Cela dit, ce sont des molécules à garder à l’œil. La norme a même été abaissée les dernières années.
Ces THM sont volatils et diminuent très fortement si l’eau est chauffée ou gardée au frigo pendant 24h.
[1] En 2013. En 2016 une nouvelle analyse a montré que 2 prélèvements contenaient des traces très faibles d’une hormone.
[3] Qualité de l’eau destinée à la consommation humaine – rapport SPW 2010-2012.
[4] http://www.aquawal.be/fr/nitrate-et-eau-de-distribution.html?IDC=607 . L’eau n’est donc pas distribuée telle quelle.
[6] Qu’on peut certes nettoyer avant consommation. 45% des fruits et légumes vendus en Belgique contiennent des résidus de pesticides.

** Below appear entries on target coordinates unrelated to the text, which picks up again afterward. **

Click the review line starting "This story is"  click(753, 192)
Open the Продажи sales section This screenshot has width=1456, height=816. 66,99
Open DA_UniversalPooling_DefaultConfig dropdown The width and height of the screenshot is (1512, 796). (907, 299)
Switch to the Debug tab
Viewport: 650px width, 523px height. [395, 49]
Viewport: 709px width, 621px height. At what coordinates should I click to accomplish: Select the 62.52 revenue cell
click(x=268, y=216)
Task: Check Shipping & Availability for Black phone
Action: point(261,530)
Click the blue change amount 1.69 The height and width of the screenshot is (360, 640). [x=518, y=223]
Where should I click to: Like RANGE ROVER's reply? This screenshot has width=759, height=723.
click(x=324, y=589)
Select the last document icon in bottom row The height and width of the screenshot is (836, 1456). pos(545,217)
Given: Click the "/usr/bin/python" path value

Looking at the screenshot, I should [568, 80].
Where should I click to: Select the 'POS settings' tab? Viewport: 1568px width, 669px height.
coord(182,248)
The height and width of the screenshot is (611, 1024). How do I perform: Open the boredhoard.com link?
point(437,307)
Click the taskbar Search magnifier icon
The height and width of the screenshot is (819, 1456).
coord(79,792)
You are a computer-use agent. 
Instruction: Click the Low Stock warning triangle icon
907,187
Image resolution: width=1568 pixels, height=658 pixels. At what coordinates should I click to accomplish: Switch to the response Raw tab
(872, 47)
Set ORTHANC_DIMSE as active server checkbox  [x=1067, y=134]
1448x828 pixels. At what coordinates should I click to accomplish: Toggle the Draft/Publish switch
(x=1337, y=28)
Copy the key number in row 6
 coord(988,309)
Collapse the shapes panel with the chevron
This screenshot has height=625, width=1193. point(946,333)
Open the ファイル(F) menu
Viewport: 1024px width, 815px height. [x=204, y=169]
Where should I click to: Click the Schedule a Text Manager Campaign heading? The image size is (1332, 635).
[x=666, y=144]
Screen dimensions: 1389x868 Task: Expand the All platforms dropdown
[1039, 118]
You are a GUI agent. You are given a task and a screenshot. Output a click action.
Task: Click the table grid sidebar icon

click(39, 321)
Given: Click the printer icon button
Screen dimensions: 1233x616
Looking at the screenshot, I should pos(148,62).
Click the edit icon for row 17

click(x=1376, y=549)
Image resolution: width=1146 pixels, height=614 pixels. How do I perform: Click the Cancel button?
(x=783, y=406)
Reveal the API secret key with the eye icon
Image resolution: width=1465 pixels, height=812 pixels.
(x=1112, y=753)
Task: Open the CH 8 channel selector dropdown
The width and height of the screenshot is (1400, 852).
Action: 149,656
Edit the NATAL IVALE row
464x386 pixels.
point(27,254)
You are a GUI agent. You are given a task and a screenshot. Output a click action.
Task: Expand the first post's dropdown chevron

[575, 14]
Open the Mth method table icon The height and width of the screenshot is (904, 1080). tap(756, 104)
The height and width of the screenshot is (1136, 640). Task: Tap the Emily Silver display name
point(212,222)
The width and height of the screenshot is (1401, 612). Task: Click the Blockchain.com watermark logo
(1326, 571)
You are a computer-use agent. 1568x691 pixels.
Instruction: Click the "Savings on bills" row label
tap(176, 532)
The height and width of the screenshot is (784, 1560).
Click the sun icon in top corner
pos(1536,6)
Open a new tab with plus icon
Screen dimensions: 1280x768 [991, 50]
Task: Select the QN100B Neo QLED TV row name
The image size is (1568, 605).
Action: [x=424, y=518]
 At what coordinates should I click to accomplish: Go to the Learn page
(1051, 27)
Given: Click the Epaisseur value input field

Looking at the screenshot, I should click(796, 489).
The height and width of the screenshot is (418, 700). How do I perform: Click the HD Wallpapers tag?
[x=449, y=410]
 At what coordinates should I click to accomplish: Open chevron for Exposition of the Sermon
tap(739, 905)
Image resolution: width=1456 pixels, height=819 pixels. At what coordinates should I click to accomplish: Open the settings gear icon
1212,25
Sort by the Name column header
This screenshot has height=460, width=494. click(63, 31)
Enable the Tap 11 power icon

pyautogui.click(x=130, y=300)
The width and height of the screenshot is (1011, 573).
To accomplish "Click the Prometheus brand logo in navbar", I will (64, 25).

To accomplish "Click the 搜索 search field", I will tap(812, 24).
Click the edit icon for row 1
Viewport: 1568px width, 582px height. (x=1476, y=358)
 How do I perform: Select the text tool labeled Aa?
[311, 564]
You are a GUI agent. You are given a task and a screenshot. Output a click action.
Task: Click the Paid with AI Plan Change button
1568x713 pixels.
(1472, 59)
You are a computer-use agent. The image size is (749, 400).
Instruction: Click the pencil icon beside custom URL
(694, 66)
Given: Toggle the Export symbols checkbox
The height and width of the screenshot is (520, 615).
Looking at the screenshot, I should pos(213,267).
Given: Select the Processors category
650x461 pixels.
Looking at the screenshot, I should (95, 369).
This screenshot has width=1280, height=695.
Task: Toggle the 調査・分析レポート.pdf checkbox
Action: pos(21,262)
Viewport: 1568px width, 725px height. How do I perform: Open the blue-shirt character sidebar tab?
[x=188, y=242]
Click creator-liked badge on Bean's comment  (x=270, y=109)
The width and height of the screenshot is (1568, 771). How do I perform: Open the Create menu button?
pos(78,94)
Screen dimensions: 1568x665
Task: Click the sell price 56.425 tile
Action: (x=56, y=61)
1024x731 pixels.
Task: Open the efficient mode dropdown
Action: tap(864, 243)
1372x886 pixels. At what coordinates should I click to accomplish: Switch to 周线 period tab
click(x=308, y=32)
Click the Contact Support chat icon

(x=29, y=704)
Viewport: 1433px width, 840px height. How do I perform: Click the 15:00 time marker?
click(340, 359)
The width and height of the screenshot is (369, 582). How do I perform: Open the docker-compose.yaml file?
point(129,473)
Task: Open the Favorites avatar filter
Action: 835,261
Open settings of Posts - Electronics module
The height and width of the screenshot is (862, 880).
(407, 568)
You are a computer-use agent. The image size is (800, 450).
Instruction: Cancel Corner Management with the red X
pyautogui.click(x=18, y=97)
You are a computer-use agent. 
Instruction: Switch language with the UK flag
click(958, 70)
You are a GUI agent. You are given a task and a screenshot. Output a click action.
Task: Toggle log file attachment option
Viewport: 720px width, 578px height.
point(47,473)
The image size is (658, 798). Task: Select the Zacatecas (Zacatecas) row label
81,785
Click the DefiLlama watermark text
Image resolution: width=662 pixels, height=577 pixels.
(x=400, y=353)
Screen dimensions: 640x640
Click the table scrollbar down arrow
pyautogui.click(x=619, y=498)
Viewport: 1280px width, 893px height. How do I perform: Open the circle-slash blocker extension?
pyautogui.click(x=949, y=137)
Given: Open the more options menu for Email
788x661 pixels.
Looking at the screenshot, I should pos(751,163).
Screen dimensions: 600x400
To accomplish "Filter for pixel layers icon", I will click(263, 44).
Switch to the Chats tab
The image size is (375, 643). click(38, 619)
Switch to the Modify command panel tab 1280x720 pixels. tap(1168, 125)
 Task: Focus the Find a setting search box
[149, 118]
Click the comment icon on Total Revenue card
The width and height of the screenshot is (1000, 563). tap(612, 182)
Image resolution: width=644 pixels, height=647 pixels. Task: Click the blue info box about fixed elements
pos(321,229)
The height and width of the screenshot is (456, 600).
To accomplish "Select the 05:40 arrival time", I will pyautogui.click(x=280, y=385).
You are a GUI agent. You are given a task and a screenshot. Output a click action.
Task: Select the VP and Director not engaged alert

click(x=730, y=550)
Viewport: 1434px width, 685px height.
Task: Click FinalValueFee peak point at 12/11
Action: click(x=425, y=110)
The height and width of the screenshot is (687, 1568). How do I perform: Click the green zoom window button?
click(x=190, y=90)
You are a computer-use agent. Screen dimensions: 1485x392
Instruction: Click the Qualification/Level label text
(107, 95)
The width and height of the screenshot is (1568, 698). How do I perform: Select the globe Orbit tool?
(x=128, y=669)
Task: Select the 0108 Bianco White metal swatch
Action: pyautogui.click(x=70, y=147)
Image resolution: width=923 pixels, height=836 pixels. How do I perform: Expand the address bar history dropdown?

[7] Source : www.swde.be pour le centre de Namur, de Charleroi et de Spa (eau de surface dans ce dernier cas). Janvier 2017.
[8] Par exemple, le seuil de toxicité du Terbuthylazine est de 7000 ng/litre (OMS dans « Qualité de l’eau destinée à la consommation humaine – rapport SPW 2010-2012 ».)
[10] Selon une étude du CNRS à la demande de minéraliers français, 22% des eaux analysées contiennent des traces de pesticides. https://eaumineralenaturelle.fr/qualite/qualite-de-leau-en-bouteille
[13] Groupe 2B selon le CIRC (Centre international de recherche sur le cancer).